### Work item
Starting at the line with "on the card" and going on through the line with "Given: Reply to the main", reproduce each line in the records below exactly and nothing more.

### Source material

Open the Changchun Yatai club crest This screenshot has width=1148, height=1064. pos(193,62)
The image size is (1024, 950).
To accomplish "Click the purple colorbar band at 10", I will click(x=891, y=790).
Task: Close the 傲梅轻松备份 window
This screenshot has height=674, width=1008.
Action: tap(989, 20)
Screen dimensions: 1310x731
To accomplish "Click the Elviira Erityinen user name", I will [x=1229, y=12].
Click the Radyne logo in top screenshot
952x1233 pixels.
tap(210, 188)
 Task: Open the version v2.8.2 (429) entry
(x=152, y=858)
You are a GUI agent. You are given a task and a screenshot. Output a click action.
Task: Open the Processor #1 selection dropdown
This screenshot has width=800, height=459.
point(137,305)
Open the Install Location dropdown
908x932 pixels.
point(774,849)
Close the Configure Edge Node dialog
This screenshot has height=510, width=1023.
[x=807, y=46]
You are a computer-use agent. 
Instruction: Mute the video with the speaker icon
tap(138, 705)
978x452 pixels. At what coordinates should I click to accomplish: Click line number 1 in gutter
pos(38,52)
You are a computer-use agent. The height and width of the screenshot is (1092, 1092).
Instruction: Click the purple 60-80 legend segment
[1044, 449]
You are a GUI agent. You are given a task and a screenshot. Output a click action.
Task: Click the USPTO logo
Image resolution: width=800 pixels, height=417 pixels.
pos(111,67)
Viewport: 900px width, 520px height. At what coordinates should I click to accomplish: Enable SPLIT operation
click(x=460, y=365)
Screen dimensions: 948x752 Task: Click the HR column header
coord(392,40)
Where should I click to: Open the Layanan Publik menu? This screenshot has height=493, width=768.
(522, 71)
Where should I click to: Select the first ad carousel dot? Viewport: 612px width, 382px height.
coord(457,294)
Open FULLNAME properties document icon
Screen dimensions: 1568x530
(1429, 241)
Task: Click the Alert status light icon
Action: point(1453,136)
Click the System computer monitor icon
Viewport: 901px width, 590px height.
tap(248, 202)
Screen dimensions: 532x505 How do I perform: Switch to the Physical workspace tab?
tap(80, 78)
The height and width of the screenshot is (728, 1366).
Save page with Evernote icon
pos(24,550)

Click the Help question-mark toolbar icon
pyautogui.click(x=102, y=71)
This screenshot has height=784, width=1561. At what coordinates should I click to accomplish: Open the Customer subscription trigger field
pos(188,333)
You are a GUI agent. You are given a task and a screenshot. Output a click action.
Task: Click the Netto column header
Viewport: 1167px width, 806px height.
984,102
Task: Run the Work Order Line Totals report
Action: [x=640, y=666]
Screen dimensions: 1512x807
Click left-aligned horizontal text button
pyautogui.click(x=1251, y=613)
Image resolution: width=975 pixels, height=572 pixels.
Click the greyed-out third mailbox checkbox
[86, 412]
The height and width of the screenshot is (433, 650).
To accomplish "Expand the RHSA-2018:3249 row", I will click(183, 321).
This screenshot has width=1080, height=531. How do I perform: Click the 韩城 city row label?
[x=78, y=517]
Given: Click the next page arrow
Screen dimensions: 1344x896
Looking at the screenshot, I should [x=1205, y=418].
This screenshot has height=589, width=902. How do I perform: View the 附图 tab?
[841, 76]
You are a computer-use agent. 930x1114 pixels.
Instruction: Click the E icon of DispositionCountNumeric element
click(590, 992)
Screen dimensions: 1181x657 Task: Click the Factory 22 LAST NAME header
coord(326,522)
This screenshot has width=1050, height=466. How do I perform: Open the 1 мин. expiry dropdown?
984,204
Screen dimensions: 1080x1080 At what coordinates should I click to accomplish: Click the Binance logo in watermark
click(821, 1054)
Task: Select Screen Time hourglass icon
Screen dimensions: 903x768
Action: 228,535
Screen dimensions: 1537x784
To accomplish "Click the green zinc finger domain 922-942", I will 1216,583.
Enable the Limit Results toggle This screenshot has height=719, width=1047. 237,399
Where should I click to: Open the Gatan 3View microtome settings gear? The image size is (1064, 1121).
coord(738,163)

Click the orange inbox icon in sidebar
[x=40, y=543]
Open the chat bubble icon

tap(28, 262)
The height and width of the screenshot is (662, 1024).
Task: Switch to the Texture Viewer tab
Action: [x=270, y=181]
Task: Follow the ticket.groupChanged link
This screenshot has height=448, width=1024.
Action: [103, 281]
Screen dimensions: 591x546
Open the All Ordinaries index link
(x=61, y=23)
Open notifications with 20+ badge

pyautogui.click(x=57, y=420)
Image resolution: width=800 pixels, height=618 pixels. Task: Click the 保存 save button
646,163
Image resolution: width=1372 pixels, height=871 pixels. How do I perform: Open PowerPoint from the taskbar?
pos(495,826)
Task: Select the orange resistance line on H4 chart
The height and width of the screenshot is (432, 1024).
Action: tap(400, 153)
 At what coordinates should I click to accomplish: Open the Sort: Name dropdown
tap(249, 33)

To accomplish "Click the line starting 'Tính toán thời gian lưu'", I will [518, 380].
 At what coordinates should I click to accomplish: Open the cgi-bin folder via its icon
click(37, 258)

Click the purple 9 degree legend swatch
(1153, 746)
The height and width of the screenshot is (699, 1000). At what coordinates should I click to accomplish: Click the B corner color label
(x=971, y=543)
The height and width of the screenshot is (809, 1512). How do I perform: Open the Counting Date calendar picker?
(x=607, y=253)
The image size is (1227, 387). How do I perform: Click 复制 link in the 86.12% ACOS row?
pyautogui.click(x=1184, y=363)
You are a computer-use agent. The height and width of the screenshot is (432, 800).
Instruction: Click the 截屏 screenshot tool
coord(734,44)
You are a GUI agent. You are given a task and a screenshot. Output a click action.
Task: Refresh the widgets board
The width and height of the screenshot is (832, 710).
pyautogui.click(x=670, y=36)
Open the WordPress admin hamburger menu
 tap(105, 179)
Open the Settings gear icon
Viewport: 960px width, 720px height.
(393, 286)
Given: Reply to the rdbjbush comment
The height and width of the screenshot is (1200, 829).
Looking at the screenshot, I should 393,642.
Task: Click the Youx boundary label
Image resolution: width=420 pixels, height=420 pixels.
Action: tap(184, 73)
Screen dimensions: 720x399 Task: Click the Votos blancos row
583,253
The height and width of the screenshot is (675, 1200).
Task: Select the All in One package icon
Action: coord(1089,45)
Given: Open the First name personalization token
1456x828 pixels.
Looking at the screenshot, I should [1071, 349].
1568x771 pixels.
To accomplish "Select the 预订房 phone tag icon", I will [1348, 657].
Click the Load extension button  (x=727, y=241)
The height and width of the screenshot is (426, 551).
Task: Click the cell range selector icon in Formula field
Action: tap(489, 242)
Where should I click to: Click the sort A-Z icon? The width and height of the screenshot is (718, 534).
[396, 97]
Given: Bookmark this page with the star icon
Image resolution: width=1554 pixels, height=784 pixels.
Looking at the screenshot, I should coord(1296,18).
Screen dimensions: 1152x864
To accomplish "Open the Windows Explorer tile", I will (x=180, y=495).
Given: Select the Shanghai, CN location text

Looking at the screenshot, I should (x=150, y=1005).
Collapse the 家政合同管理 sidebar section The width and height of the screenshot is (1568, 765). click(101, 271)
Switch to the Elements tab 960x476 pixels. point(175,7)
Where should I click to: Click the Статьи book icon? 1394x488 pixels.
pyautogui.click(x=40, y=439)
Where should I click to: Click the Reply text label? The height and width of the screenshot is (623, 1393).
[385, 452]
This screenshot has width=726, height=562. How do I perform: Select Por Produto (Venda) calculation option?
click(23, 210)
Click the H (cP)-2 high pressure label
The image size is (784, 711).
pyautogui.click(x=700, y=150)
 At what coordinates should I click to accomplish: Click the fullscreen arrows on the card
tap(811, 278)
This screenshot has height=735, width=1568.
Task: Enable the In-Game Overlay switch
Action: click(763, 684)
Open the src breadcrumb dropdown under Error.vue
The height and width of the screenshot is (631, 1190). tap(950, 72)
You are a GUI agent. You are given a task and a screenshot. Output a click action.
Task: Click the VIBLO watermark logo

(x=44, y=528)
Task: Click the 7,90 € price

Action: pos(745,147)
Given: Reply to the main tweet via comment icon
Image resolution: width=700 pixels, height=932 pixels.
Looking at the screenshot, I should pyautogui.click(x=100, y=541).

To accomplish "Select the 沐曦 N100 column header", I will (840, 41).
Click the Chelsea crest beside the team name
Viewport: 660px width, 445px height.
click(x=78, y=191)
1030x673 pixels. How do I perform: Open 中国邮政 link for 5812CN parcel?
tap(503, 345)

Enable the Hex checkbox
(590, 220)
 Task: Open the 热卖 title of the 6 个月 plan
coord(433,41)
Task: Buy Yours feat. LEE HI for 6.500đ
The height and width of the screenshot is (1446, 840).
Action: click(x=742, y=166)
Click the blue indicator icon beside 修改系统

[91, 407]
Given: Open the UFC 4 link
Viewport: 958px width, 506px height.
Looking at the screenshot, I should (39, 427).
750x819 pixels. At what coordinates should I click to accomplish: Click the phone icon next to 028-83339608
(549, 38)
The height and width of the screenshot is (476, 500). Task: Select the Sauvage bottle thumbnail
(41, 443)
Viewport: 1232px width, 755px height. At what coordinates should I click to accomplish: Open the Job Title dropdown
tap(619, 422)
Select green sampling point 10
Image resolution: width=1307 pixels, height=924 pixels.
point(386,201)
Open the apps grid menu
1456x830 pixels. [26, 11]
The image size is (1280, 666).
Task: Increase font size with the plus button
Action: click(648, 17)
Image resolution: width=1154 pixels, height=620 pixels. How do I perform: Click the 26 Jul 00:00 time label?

### Solution
 At what coordinates should I click to accomplish: Click the fullscreen arrows on the card
tap(811, 278)
This screenshot has height=735, width=1568.
Task: Enable the In-Game Overlay switch
Action: click(763, 684)
Open the src breadcrumb dropdown under Error.vue
The height and width of the screenshot is (631, 1190). tap(950, 72)
You are a GUI agent. You are given a task and a screenshot. Output a click action.
Task: Click the VIBLO watermark logo

(x=44, y=528)
Task: Click the 7,90 € price

Action: pos(745,147)
Given: Reply to the main tweet via comment icon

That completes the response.